EXERCISE INSTRUCTIONS: Copy, without any change, the lines from the one that holds "Where should I click to: Switch to the Tokens" through the final line of the material below.
# # # # #
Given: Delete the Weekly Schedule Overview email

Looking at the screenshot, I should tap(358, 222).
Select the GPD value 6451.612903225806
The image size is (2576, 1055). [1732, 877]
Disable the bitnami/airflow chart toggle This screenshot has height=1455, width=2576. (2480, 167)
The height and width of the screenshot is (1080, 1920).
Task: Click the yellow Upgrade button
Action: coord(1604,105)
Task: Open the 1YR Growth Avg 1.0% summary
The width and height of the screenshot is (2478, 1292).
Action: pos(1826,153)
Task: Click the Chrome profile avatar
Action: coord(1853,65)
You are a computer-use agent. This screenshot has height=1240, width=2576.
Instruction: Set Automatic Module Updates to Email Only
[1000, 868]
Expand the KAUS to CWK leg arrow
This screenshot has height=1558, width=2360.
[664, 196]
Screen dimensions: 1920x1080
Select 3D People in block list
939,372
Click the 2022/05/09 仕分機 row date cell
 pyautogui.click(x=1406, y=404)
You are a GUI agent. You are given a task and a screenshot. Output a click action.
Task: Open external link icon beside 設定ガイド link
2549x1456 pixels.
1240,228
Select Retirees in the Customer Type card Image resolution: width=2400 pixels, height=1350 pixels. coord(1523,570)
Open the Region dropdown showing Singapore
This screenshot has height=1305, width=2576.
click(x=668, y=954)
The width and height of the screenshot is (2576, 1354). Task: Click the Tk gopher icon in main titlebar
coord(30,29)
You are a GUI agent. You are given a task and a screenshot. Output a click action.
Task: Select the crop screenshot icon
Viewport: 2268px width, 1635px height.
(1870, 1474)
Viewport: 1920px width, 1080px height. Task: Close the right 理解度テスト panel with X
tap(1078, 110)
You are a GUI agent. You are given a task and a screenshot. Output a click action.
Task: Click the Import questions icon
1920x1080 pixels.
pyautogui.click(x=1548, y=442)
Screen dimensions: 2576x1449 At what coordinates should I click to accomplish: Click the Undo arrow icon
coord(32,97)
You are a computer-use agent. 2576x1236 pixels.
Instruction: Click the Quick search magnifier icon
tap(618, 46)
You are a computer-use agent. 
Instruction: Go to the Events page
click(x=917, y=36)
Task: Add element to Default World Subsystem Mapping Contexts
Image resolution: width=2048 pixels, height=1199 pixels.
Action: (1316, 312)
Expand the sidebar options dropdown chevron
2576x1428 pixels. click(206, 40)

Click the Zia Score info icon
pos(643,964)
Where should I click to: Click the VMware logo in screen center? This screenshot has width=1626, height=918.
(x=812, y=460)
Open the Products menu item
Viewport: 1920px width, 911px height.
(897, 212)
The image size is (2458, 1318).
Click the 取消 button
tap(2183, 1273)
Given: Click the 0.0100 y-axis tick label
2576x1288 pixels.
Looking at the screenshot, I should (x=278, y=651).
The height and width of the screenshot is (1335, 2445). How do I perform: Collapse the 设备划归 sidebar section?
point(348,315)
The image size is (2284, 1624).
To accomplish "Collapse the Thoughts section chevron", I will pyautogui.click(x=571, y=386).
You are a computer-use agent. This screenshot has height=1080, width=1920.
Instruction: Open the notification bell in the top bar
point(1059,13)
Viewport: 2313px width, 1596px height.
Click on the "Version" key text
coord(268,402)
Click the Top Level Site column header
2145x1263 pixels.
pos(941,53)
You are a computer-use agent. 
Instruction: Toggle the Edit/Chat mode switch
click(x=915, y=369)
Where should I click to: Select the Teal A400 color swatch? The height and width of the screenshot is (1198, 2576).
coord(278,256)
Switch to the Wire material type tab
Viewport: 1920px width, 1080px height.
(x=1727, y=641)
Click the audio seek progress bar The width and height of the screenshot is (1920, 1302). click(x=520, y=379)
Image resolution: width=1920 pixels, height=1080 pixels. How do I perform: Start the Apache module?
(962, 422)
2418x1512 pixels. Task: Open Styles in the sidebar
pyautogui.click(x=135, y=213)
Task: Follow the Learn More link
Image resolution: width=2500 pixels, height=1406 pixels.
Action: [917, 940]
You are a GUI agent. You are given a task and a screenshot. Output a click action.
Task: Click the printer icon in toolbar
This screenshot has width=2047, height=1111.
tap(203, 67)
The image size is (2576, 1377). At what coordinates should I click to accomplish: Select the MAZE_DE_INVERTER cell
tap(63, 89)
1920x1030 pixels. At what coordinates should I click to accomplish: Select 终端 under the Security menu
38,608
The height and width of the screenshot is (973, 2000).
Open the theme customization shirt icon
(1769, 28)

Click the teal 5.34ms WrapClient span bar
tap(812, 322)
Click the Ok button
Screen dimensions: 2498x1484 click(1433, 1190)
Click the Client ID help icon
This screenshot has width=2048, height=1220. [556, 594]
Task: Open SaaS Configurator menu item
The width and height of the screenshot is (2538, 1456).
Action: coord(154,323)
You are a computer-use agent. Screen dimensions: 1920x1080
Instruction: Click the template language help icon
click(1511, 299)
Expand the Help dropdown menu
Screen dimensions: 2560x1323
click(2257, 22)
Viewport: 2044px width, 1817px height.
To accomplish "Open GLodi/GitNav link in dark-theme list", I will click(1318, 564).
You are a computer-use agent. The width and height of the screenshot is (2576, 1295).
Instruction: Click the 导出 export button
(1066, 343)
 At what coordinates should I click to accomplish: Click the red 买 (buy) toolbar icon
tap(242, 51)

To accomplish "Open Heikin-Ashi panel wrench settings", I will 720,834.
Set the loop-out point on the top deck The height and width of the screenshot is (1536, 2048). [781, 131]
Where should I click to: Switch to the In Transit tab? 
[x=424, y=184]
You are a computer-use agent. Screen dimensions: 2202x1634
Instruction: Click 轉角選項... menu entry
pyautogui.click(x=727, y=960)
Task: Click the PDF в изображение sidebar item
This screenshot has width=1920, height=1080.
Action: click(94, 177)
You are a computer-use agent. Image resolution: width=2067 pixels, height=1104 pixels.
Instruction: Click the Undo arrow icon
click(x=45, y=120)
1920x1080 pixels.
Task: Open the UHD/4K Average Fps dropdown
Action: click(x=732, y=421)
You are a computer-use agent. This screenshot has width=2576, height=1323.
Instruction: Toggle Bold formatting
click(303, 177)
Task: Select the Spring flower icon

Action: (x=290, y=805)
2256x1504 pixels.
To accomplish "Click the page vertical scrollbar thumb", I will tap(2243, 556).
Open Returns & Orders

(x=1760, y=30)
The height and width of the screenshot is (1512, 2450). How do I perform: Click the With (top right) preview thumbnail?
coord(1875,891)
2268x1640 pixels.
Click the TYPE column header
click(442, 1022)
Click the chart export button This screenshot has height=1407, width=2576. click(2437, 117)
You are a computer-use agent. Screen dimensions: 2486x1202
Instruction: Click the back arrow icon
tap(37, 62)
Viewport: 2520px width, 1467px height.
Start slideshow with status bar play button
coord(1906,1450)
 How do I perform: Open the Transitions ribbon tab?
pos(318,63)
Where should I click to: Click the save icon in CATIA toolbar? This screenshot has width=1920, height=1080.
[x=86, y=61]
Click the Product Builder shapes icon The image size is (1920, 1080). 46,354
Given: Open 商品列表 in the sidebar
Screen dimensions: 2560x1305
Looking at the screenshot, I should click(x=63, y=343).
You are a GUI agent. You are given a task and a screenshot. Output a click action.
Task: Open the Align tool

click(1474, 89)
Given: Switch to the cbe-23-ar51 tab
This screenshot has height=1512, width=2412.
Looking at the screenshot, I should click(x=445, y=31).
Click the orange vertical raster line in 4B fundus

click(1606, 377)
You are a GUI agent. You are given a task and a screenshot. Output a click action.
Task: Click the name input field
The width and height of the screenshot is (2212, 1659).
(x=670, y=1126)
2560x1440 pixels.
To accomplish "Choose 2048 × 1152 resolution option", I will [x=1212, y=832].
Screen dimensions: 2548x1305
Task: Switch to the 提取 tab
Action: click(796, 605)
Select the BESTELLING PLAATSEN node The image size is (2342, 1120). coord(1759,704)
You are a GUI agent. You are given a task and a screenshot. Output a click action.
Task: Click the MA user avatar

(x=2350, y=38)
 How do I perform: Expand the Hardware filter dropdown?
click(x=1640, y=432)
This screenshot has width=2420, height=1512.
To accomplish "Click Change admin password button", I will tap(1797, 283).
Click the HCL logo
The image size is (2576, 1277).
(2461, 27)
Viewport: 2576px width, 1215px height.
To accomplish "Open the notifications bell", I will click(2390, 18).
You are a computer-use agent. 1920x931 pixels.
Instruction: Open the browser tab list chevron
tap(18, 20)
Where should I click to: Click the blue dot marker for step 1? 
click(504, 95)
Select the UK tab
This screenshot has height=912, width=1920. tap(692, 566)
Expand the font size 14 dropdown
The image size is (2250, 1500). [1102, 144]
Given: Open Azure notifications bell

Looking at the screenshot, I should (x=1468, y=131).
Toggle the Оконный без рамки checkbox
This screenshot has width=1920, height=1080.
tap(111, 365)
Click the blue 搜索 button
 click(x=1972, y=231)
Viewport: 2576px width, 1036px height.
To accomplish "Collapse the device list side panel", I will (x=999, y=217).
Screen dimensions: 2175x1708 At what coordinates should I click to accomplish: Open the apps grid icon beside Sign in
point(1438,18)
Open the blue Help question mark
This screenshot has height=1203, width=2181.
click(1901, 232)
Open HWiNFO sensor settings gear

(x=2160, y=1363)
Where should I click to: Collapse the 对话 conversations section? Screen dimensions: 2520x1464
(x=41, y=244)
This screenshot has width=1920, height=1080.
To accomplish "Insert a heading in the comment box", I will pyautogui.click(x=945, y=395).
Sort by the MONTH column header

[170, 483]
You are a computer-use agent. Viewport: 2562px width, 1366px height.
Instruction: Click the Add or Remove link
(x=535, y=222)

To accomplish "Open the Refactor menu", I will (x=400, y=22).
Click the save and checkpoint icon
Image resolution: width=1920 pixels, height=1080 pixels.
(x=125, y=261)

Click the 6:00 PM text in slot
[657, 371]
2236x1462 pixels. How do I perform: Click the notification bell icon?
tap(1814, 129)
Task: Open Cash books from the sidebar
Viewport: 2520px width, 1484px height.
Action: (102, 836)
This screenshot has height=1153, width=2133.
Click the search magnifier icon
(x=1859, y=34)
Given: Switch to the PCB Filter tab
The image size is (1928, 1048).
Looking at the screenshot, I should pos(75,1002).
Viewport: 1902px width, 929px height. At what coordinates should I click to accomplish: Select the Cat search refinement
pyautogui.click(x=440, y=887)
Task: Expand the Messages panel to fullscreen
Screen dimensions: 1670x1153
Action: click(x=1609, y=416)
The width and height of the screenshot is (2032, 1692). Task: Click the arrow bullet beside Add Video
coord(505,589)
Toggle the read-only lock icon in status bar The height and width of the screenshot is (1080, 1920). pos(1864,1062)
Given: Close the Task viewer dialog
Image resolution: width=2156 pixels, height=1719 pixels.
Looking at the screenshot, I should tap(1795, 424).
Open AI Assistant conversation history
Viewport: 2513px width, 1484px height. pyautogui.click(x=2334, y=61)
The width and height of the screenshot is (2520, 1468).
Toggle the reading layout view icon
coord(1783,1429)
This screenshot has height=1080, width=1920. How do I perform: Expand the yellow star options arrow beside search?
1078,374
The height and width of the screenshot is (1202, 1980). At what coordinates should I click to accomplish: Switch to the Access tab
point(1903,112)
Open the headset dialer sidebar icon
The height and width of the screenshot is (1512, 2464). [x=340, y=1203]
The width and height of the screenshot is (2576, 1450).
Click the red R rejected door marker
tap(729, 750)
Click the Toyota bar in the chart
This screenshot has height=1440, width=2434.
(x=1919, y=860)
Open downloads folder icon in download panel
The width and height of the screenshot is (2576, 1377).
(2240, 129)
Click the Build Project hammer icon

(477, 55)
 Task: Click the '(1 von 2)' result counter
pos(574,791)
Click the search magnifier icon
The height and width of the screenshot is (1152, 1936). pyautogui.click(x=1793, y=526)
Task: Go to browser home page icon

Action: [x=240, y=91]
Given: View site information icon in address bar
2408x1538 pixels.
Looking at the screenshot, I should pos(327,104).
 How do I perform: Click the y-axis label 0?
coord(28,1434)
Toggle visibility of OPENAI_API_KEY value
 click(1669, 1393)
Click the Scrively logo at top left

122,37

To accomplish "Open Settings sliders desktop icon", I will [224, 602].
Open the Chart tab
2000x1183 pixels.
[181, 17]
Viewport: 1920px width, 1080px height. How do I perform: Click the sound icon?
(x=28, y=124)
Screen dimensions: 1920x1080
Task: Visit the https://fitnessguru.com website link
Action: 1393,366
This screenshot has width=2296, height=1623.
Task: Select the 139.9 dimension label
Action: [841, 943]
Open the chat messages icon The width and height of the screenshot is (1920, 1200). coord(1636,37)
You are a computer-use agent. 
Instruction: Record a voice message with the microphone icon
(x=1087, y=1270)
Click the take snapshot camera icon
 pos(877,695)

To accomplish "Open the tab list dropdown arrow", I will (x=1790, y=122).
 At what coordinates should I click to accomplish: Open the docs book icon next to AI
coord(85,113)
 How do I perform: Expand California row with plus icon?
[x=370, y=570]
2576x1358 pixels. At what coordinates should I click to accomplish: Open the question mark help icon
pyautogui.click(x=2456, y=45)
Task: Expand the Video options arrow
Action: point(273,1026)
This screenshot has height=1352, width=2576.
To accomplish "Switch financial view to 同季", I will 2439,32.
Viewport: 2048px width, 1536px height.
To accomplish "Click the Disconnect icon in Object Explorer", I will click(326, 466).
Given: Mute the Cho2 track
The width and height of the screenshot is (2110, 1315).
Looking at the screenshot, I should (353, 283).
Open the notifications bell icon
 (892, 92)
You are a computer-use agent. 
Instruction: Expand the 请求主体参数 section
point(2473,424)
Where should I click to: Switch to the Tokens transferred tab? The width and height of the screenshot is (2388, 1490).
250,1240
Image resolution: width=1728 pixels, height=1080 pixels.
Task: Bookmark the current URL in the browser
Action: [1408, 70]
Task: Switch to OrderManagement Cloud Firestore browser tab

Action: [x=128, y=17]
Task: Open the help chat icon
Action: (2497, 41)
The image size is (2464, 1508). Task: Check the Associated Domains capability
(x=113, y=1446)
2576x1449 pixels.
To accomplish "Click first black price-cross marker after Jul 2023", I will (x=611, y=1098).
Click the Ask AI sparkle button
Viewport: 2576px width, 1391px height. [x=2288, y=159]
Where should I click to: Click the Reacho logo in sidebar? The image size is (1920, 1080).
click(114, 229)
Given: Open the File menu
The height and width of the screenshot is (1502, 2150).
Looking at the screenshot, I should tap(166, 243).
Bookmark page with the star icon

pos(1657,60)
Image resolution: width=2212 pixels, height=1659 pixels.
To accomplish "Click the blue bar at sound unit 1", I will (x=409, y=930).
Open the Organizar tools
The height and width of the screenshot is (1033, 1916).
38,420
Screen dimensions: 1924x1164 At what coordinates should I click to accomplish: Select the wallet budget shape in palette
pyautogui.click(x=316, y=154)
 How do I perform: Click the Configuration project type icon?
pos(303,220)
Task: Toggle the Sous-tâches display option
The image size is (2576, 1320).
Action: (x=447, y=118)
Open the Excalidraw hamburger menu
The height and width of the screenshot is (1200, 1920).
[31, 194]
# # # # #
RESULT OF THE EXERCISE:
Where should I click to: Switch to the Tokens transferred tab? The width and height of the screenshot is (2388, 1490).
250,1240
Image resolution: width=1728 pixels, height=1080 pixels.
Task: Bookmark the current URL in the browser
Action: [1408, 70]
Task: Switch to OrderManagement Cloud Firestore browser tab

Action: [x=128, y=17]
Task: Open the help chat icon
Action: (2497, 41)
The image size is (2464, 1508). Task: Check the Associated Domains capability
(x=113, y=1446)
2576x1449 pixels.
To accomplish "Click first black price-cross marker after Jul 2023", I will (x=611, y=1098).
Click the Ask AI sparkle button
Viewport: 2576px width, 1391px height. [x=2288, y=159]
Where should I click to: Click the Reacho logo in sidebar? The image size is (1920, 1080).
click(114, 229)
Given: Open the File menu
The height and width of the screenshot is (1502, 2150).
Looking at the screenshot, I should tap(166, 243).
Bookmark page with the star icon

pos(1657,60)
Image resolution: width=2212 pixels, height=1659 pixels.
To accomplish "Click the blue bar at sound unit 1", I will (x=409, y=930).
Open the Organizar tools
The height and width of the screenshot is (1033, 1916).
38,420
Screen dimensions: 1924x1164 At what coordinates should I click to accomplish: Select the wallet budget shape in palette
pyautogui.click(x=316, y=154)
 How do I perform: Click the Configuration project type icon?
pos(303,220)
Task: Toggle the Sous-tâches display option
The image size is (2576, 1320).
Action: (x=447, y=118)
Open the Excalidraw hamburger menu
The height and width of the screenshot is (1200, 1920).
[31, 194]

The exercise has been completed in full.